Science Week Ireland is an annual week-long event in Ireland each November, celebrating science in our everyday lives. Science Week is currently an initiative of Science Foundation Ireland (SFI), but was previously run organisations including the Royal Dublin Society and Forfás. It is the largest science festival in the country, engaging tens of thousands of members of the general public in workshops, science shows, talks, laboratory demonstrations, science walks and other science-related events. Science Week is a collaboration of events involving industry, colleges, schools, libraries, teachers, researchers and students throughout Ireland.

It supports Science Foundation Ireland’s mission to catalyse, inspire and guide the best in science, technology, engineering and maths (STEM) education and public engagement. The ultimate aim of this effort is that Ireland will have the most engaged and scientifically informed public by 2020 as outlined in Science Foundation Ireland’s strategy Agenda 2020. This also aligns to the national science innovation strategy, Innovation 2020.

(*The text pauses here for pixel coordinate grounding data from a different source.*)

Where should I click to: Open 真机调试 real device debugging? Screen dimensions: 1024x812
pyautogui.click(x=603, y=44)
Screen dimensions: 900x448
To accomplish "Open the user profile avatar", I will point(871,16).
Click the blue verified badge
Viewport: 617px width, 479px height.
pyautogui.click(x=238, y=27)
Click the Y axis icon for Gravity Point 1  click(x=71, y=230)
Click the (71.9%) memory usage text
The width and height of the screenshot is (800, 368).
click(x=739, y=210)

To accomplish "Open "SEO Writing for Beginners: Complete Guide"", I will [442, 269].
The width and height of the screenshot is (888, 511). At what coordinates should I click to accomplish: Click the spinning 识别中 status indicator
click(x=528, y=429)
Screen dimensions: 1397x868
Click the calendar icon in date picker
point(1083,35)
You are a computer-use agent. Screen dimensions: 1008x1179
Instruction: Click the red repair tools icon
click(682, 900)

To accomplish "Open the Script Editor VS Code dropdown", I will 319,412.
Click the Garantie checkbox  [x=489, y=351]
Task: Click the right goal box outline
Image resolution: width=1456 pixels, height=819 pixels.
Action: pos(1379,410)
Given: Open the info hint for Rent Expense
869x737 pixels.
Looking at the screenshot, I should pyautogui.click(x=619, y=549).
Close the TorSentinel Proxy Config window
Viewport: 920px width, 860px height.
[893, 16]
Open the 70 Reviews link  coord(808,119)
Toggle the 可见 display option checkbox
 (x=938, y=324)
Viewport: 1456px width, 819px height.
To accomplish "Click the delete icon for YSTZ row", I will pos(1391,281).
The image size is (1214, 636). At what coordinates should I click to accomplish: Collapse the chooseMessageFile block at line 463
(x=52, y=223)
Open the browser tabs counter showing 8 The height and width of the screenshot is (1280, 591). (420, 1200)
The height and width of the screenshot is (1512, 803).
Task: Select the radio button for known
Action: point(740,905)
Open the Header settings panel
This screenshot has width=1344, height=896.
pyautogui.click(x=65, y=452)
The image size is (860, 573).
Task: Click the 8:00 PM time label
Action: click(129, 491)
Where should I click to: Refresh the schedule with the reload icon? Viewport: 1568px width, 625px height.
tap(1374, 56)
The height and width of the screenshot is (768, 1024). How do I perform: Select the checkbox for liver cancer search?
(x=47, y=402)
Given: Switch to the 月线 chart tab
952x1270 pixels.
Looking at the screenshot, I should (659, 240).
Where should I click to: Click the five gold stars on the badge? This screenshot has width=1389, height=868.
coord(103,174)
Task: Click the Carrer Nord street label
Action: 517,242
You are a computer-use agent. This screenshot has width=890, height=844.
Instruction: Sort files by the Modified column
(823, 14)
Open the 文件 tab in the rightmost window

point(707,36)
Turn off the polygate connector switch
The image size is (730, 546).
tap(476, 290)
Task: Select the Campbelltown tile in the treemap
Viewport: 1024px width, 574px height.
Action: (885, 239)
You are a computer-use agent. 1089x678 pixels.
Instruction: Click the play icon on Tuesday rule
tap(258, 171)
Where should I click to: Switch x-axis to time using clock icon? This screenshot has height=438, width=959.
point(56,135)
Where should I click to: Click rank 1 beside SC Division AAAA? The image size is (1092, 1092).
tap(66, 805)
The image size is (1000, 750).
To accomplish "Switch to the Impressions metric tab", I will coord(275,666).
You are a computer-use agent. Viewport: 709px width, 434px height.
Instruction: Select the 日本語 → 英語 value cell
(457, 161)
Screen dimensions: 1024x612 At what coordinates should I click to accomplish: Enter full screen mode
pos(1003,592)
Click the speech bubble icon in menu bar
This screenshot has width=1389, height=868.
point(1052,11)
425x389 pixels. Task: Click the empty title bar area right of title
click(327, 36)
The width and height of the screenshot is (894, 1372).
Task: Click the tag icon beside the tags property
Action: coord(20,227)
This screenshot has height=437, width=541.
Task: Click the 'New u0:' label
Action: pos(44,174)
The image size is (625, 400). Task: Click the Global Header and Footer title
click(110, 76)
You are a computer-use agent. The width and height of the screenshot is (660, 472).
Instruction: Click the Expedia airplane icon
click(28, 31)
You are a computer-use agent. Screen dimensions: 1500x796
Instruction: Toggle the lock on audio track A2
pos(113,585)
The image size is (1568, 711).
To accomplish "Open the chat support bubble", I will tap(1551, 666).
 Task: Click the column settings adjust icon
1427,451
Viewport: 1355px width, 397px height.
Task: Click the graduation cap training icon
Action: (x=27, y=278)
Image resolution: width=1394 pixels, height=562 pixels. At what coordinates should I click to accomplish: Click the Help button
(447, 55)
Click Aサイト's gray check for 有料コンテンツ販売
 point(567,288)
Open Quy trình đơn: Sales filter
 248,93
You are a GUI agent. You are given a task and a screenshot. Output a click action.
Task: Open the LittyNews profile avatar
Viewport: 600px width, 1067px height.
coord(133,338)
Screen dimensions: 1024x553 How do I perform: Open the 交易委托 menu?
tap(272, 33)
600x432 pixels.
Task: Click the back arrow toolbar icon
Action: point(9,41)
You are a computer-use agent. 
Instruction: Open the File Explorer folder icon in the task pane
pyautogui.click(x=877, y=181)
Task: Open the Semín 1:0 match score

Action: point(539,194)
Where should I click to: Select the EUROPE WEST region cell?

Science Week 2021 will take place from the 7th – 14 November.

==United Kingdom==
Britain's National Science Week was first held in 1994. It is now known as British Science Week and is one of the largest national celebrations of science. It is organised by the British Science Association and funded by BEIS (UK Department for Business, Energy, Innovation and Skills) and other partners. British Science Week is a massive UK-wide grassroots celebration of science which saw over 1 million people taking part in over 2,300 events and activities throughout the UK in 2017.

==United States==
In the United States, the National Science & Technology Week was one of the National Science Foundation's main outreach efforts between 1985 and 1999, before the program was succeeded by Find Out Why, a year-long outreach effort focused on families, offering everyday science activities. The idea was revisited in 2005 by the U.S. Department of Education and the National Aeronautics and Space Administration, in collaboration with other government and scientific partners, with an "Excellence in Science, Technology, Engineering, and Mathematics Education (ESTEME) Week."

==Other programmes==
Other national science weeks include the Norwegian Forskningsdagene ("Research Days"), Canada's National Science & Technology Week, the South African National Science Week, and China's National Science Week launched in May 2006. On an international level, the European Union has held union-wide science weeks between 2000 and 2006.

=== Catalonia ===
Science Week in Catalonia is a collective programme of activities with over 350 events to disseminate scientific knowledge in the Catalonia autonomous region of Northern Spain. Organised by the Catalan Foundation for Research and Innovation (FCRi), it involves around 150 organisations from universities, research centers, museums, associations, and companies. Its aims are to offer society, especially young people, original and accessible ways of conveying scientific knowledge that will encourage future scientific vocations. At the same time, the programme works to speed up the Catalan research system's efforts to disseminate scientific knowledge. One of the highlights of Science Week in Catalonia is the Science Day in Schools.

The first edition of Science Week in Catalonia took place in 1996 in Spain, with yearly followup events funded by different Catalan institutions, companies and associations.